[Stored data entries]

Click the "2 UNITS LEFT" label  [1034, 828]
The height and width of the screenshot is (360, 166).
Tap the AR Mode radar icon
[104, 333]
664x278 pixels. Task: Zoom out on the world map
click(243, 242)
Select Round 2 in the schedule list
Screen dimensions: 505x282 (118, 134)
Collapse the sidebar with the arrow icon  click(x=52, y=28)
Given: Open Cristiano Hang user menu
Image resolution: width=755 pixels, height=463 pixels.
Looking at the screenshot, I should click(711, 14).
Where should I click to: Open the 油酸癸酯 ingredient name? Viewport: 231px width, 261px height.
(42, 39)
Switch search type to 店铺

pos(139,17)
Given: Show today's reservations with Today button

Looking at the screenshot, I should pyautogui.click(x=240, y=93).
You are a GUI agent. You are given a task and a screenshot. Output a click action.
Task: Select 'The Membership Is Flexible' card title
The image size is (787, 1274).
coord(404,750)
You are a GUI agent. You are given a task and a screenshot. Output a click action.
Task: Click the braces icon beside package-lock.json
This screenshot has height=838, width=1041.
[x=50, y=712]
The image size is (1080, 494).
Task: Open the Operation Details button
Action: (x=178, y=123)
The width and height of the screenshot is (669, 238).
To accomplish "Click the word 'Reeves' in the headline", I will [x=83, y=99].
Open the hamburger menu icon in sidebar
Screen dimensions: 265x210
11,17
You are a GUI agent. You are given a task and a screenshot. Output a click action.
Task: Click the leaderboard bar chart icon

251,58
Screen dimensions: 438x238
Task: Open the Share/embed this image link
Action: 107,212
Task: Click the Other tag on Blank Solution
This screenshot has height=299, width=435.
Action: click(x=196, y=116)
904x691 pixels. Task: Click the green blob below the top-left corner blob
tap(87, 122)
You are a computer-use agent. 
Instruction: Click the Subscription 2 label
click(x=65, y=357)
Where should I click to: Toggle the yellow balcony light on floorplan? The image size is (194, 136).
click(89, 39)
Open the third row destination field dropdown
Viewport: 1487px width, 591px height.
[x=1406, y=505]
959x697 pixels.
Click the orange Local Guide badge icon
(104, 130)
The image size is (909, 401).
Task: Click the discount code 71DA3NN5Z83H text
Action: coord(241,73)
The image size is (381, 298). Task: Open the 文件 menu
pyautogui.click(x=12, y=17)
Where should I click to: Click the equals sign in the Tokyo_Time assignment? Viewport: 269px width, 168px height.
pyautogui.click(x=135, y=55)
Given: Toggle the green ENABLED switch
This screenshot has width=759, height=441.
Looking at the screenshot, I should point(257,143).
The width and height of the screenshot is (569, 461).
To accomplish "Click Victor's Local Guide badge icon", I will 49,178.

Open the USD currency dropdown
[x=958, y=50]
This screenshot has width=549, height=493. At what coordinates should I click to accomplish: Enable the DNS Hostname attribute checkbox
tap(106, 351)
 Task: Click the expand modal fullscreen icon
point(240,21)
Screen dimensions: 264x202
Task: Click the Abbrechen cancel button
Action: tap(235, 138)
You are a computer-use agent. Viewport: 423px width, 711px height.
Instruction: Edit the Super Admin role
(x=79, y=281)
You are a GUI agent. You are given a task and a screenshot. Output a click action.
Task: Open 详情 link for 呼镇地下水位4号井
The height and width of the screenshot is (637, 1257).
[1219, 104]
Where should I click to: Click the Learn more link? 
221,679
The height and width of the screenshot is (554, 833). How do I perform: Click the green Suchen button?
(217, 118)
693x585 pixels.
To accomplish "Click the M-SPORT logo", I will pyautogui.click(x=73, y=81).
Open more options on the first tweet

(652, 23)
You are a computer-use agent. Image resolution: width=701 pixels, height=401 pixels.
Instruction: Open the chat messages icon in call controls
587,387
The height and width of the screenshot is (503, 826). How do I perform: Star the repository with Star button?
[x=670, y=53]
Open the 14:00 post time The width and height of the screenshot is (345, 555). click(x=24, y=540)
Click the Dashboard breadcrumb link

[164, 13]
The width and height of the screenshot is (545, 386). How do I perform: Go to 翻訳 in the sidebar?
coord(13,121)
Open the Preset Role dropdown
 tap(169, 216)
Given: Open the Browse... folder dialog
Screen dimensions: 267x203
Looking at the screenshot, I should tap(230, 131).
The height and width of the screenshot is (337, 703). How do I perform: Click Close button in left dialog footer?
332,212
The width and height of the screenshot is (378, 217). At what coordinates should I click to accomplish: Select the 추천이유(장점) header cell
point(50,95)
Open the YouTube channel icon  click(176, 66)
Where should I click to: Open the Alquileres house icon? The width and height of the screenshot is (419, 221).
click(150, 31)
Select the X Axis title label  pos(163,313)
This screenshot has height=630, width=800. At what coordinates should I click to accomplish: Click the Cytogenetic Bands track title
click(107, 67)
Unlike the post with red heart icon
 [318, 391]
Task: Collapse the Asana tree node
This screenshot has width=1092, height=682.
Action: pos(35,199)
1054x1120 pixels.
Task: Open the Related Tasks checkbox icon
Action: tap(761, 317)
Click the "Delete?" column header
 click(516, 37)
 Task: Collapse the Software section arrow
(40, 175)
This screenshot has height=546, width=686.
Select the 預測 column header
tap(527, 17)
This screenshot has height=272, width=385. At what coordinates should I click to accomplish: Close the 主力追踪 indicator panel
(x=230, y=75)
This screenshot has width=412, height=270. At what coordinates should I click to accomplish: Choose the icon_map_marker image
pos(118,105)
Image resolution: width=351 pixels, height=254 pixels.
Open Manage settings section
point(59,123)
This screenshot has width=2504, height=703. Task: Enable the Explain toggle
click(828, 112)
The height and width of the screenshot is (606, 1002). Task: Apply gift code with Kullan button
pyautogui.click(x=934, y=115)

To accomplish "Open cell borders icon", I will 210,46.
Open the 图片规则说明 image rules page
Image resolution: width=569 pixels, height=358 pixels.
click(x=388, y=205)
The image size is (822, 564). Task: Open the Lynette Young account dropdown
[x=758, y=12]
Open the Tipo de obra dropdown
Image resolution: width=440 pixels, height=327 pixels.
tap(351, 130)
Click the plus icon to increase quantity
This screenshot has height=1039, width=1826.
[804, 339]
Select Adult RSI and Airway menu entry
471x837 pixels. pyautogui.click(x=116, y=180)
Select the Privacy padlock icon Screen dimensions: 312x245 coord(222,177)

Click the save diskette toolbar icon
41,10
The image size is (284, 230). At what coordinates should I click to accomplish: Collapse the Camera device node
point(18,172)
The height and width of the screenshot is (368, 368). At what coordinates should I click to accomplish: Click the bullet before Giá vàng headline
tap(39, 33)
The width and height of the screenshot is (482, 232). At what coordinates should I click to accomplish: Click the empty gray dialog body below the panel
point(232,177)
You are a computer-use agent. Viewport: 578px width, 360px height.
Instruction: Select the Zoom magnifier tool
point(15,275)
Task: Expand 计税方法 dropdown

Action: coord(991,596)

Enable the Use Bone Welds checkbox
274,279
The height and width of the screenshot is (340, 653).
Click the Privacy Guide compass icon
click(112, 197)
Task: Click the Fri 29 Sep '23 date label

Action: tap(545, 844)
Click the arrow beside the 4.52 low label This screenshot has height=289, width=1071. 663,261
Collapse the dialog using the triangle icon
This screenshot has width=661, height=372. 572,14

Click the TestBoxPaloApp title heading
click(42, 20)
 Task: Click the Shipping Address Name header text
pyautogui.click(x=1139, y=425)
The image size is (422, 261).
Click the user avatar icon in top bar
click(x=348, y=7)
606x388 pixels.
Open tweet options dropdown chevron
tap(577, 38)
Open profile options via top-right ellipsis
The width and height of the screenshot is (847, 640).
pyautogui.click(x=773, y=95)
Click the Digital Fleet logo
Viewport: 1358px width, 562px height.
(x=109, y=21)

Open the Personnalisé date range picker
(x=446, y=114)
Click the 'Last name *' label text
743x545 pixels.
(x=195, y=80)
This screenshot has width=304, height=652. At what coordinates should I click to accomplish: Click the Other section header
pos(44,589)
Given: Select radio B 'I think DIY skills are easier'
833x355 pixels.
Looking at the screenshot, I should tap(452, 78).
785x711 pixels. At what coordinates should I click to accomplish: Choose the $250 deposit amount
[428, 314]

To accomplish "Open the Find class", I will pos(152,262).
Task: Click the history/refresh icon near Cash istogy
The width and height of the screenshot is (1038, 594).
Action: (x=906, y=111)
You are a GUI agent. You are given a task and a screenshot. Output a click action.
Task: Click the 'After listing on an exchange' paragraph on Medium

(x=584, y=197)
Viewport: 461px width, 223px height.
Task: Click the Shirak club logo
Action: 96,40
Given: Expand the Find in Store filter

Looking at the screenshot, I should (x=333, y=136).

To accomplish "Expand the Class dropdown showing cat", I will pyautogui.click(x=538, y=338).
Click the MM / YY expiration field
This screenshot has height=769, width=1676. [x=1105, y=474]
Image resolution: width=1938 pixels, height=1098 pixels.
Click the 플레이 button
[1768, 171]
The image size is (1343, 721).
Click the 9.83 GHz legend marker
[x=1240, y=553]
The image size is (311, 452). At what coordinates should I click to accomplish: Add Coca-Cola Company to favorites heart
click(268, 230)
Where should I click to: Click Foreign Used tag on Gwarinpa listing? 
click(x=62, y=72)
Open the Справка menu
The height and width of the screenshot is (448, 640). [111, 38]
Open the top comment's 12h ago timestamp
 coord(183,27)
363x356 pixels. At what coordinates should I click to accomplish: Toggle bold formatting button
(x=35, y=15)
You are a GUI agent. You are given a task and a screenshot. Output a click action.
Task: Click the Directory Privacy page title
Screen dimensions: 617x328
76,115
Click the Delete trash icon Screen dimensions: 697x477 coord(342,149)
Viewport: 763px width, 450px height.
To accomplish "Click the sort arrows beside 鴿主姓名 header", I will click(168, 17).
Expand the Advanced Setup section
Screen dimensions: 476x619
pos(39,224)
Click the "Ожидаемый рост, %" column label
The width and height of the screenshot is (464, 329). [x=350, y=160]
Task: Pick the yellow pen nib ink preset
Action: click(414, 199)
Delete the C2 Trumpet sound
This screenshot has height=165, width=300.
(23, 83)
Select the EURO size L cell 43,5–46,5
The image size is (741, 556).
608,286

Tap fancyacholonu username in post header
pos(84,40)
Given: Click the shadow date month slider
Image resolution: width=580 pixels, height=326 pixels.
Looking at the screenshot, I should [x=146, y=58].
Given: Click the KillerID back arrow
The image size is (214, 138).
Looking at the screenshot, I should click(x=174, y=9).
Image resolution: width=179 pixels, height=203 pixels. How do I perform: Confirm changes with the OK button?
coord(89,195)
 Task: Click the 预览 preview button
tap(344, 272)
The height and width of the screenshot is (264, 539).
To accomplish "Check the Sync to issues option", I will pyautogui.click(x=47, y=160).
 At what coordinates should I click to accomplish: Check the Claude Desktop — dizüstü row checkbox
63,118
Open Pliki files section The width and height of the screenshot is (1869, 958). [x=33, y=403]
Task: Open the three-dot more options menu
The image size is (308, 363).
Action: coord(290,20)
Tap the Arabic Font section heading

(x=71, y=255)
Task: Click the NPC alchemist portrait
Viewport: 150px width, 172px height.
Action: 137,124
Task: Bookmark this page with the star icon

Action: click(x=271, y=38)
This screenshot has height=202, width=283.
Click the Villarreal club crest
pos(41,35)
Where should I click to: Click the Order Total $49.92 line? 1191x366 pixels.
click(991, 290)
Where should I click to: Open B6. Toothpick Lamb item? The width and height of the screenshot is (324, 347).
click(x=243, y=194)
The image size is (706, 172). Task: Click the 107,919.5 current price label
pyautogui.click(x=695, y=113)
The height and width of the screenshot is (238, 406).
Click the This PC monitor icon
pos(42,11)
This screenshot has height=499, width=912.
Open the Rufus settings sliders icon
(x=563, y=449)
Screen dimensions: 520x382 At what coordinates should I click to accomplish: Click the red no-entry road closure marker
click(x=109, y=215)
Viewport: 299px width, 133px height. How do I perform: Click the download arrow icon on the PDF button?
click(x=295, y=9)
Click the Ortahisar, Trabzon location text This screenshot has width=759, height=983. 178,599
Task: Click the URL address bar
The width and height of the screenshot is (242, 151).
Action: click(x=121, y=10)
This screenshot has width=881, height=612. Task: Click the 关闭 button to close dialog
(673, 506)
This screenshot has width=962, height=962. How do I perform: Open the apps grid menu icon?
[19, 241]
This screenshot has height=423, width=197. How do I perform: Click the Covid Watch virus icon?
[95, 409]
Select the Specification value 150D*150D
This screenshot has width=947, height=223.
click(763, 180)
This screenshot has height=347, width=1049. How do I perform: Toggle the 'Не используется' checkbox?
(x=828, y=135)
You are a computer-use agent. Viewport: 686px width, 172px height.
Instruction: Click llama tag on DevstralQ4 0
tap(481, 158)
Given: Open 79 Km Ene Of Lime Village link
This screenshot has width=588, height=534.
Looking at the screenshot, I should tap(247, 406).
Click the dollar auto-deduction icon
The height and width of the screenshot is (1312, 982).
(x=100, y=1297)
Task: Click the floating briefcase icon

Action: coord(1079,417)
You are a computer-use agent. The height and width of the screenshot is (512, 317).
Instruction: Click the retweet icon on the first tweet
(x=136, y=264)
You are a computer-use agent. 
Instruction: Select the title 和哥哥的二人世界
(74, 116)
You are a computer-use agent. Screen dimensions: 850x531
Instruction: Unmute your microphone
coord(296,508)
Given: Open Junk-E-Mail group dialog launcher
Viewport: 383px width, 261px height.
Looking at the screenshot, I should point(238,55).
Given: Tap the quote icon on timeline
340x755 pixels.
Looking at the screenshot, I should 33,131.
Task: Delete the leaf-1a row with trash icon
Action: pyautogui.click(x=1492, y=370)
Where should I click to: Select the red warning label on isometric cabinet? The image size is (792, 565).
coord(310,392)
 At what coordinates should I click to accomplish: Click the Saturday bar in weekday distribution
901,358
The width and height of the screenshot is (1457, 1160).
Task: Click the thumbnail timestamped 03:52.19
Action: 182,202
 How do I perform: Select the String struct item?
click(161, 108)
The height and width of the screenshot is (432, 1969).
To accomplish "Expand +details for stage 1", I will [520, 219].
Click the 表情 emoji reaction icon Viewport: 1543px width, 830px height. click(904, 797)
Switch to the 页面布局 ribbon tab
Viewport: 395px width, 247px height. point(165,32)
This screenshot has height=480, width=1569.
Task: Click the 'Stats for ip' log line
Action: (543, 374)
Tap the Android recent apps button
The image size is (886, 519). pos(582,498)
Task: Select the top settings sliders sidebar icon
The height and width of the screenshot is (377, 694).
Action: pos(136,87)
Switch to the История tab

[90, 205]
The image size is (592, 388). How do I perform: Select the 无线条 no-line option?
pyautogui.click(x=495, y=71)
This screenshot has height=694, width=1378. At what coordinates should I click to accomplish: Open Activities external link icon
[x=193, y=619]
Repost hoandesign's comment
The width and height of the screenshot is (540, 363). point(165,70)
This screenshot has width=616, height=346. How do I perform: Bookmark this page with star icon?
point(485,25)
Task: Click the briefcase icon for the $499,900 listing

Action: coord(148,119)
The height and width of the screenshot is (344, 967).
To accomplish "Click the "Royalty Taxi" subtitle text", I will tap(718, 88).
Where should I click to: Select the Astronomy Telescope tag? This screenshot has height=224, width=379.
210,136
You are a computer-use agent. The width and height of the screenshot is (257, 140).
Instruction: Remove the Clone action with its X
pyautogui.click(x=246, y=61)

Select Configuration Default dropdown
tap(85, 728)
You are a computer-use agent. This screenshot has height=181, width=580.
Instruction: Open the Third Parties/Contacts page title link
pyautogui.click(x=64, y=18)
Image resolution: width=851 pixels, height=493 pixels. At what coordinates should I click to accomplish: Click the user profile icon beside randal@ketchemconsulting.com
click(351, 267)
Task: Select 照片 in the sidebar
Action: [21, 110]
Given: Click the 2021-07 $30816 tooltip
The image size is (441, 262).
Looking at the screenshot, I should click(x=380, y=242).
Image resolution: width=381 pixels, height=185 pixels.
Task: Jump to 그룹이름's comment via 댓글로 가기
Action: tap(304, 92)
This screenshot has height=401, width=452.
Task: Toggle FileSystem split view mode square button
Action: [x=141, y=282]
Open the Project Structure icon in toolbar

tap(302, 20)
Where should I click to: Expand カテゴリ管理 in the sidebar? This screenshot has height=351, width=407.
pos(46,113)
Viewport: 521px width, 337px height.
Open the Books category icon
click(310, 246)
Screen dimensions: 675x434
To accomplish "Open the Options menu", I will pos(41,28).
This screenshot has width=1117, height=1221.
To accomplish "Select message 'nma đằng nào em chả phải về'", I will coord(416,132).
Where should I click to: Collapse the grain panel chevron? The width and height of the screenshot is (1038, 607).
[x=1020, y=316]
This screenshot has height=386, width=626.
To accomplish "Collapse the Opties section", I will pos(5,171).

Task goal: Examine each line of the records above and tally those with the string "computer". State the total alone.

Reply: 10